Incoming students at Colorado College will read “Hamlet,” described by one CC English professor as “the Mona Lisa of literature – a text that resists conclusive interpretation while at the same time exerting a powerful pull on our imaginations.”
“The common reading provides Colorado College students and faculty with a shared intellectual experience that, paradoxically, gives us all an opportunity to discover just how differently we can respond to a single text,” said Associate Dean of the College Re Evitt. “It introduces first-year students to the complex ways that interpretive communities produce meaning.”
It’s also an excellent play to launch incoming students on their journey at CC. For as Ophelia says in Act 4, Scene 5, “Lord, we know what we are, but know not what we may be.”
“It is, for me, an ideal text to choose as the one book all First-Year Experience students will read,” said Associate Professor of English Steven Hayward. “For no matter what the discipline, no matter what class a student actually takes, students emerge from the FYE experience with a clear understanding of the level of intellectual engagement that will be asked of them in the next four years. Among other things, this means understanding that the questions one asks are just as important—more crucial—than the answers at which one arrives.”
There are few plays filled with more questions or texts more insistently and powerfully interrogative than “Hamlet,” Hayward said. As if he were leading CC’s First-Year Experience himself, Hamlet tries to get down to first principles and define the contradictions that define humanity.
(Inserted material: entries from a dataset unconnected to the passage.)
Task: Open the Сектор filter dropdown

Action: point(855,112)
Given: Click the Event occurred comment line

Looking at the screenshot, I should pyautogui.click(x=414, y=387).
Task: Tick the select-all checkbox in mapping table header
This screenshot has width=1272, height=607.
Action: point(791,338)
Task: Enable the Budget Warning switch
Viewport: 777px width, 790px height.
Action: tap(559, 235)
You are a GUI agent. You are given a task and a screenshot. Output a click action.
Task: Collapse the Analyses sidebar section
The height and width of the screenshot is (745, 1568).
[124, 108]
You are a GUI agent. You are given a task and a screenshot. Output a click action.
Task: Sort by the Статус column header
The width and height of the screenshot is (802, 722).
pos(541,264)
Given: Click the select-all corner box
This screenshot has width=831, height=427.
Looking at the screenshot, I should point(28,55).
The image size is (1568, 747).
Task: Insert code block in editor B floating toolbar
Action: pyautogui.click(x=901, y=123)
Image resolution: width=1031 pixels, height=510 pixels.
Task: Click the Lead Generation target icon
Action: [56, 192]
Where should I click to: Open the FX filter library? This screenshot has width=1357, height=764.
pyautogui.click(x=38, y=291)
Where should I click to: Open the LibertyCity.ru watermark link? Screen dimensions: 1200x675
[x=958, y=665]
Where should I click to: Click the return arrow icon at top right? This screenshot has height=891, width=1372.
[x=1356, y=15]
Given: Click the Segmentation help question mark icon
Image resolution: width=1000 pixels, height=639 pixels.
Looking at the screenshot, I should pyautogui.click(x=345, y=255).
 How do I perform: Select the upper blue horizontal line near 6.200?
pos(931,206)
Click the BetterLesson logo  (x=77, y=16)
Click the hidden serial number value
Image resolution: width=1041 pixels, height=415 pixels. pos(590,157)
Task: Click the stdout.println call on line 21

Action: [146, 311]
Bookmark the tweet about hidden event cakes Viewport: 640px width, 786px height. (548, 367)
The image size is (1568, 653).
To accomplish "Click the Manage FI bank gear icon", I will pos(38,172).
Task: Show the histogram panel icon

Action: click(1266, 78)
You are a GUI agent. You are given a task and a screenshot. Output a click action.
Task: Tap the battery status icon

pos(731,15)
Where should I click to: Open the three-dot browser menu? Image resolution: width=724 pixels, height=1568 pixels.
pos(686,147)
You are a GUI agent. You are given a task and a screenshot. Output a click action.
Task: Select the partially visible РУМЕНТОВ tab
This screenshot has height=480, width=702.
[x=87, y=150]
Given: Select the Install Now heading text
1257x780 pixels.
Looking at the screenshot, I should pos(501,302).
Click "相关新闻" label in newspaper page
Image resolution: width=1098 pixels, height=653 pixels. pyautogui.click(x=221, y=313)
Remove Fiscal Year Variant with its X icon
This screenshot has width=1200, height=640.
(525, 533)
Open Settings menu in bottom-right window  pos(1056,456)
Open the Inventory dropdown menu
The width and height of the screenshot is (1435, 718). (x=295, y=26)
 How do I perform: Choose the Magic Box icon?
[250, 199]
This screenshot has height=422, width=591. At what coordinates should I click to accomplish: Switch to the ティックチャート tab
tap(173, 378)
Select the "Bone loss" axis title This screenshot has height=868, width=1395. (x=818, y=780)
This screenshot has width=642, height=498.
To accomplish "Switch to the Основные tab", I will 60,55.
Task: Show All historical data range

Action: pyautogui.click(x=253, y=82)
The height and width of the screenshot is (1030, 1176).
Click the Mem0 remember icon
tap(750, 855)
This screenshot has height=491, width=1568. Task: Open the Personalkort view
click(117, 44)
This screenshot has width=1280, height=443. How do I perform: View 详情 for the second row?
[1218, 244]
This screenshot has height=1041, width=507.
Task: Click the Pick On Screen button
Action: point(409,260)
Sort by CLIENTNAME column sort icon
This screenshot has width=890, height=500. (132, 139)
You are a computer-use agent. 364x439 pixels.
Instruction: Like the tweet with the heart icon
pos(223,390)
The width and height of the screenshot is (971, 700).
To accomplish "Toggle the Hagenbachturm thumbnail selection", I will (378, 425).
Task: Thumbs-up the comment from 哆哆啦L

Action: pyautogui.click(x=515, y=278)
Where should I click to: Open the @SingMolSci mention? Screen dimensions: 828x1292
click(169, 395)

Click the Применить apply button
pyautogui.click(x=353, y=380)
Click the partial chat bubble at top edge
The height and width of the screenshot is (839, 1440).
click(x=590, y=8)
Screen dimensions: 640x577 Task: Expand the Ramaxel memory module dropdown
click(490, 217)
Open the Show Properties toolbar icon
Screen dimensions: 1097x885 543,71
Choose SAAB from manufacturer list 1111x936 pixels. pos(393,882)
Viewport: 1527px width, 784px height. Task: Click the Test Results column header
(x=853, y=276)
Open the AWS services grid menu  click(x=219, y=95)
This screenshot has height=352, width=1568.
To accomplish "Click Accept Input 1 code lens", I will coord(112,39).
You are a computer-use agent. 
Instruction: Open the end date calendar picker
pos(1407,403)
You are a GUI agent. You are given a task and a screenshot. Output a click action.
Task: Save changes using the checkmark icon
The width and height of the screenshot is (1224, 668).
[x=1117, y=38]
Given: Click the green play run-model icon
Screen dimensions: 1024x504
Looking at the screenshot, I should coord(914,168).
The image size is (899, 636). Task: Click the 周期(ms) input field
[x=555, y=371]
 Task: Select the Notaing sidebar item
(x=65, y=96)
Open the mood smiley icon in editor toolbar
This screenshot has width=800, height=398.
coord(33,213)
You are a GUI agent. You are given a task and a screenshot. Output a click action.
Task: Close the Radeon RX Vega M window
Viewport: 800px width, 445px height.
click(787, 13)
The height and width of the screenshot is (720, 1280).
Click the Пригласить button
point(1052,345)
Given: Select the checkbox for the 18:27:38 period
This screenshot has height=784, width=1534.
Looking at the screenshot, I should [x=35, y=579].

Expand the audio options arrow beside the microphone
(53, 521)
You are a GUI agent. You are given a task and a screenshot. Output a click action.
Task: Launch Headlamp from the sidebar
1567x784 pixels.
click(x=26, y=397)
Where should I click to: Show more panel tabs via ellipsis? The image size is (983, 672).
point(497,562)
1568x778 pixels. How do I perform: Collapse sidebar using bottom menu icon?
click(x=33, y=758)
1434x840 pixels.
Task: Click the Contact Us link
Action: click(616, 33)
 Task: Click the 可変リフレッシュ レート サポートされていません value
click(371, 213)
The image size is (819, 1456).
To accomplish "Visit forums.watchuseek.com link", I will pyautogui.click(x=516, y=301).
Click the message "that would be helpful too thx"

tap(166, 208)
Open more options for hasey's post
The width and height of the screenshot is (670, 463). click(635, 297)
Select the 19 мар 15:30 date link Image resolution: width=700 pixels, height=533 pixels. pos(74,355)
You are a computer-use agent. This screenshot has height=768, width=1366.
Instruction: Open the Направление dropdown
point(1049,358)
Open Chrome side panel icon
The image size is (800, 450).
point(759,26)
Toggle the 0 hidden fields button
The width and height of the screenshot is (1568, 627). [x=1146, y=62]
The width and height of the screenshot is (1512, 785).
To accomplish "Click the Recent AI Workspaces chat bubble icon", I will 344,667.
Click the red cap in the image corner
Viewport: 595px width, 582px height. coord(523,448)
The play will be complemented by Buntport theater company performances of “Something is Rotten.” Buntport, the Denver-based theater company which The Denver Post dubbed “Monty Python's anarchist grandchildren,” is known for its unusual adaptations and quirky original comedies. The group, comprised of CC alumni Brian Colonna ’00, Erik Edborg ’97, Erin Rollman ’98, Samantha Schmitz ’00, Evan Weissman ’01, and Hannah Duggan ’98 is “engrossing, ingenious and surprising,” says USA Today.
“Buntport theater company is no stranger to the inventive,” says a Denver Post review, adding that the group is “fearless, funny and fiercely intelligent.”
Participants in this year’s Freedom and Authority session, a Homecoming Weekend tradition, also will read and discuss “Hamlet.”